Work instructions
Across the data below, how many lines hold "will"? Answer with that number and nothing else.

Extracted records
────────

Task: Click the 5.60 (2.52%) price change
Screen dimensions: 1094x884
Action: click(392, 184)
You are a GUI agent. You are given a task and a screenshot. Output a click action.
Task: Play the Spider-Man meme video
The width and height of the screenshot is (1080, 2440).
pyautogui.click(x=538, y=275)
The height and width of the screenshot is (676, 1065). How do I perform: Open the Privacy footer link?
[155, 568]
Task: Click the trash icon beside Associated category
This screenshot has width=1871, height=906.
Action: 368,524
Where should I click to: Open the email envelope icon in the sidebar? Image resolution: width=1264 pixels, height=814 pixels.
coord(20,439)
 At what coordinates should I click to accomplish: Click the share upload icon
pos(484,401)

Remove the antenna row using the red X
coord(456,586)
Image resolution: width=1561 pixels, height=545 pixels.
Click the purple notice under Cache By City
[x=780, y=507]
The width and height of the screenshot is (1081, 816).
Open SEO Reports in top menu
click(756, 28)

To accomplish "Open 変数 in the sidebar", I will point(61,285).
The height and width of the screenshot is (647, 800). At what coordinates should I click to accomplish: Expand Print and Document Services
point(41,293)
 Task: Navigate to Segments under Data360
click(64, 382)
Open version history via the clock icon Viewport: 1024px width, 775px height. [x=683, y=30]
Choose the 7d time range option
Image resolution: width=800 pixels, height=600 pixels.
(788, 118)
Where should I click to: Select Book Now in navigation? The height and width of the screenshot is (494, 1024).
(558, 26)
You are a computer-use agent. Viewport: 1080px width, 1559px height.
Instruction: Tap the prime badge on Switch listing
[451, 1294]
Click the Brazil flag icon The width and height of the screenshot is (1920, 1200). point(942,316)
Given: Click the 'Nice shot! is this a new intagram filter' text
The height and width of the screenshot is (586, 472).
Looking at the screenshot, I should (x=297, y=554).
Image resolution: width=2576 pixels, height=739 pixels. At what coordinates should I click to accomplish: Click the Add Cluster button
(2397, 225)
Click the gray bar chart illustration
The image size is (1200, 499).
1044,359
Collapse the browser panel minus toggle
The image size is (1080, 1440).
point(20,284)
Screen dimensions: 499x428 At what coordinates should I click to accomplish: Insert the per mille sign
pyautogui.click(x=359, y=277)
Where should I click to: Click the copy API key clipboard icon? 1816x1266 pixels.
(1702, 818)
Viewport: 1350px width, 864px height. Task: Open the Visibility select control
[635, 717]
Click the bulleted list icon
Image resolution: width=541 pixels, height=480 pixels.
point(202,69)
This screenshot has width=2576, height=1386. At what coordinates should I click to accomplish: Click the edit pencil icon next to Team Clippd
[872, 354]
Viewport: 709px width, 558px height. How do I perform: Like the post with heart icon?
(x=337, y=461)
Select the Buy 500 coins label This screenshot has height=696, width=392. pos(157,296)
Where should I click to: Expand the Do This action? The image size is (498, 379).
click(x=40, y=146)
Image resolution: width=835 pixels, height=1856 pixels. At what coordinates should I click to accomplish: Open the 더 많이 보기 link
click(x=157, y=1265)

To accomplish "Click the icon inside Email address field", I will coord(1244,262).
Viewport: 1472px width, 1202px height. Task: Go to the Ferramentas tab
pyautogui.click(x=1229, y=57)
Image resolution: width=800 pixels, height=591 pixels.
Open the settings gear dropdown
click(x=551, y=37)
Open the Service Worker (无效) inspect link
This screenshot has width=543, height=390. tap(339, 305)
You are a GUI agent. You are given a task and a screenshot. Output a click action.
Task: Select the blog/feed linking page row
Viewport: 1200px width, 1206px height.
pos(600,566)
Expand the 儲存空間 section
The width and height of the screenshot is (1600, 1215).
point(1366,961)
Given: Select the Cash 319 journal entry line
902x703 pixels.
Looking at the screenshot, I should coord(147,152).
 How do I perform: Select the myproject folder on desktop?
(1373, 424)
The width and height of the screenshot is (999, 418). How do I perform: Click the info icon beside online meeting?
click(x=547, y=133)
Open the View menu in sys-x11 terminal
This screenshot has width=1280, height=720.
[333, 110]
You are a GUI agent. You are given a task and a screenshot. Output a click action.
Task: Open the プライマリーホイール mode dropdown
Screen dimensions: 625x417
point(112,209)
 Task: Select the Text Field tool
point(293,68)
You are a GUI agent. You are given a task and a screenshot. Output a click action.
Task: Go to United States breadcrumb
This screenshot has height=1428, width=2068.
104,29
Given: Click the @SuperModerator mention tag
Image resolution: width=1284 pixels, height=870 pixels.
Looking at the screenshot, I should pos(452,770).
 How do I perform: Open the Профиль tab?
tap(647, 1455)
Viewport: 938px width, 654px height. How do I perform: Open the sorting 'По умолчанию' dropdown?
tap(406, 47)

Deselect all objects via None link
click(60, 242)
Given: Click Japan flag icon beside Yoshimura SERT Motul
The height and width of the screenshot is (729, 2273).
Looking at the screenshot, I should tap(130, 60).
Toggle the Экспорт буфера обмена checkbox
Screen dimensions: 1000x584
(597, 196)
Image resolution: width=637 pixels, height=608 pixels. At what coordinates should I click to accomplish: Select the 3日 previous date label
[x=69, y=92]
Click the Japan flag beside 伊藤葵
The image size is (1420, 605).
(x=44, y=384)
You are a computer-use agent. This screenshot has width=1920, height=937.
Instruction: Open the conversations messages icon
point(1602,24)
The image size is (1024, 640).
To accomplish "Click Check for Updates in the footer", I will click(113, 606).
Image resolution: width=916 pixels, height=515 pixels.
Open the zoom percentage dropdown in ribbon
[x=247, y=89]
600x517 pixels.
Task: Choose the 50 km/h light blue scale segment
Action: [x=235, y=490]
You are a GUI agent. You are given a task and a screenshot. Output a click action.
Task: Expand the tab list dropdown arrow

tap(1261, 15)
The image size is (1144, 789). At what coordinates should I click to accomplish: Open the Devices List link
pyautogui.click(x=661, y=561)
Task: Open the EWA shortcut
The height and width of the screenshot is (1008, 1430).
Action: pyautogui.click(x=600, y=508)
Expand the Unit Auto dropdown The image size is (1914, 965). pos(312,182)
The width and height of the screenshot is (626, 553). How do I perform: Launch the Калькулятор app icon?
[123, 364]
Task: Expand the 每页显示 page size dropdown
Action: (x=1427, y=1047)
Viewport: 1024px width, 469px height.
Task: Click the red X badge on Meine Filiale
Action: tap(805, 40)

────────

Result of the exercise
3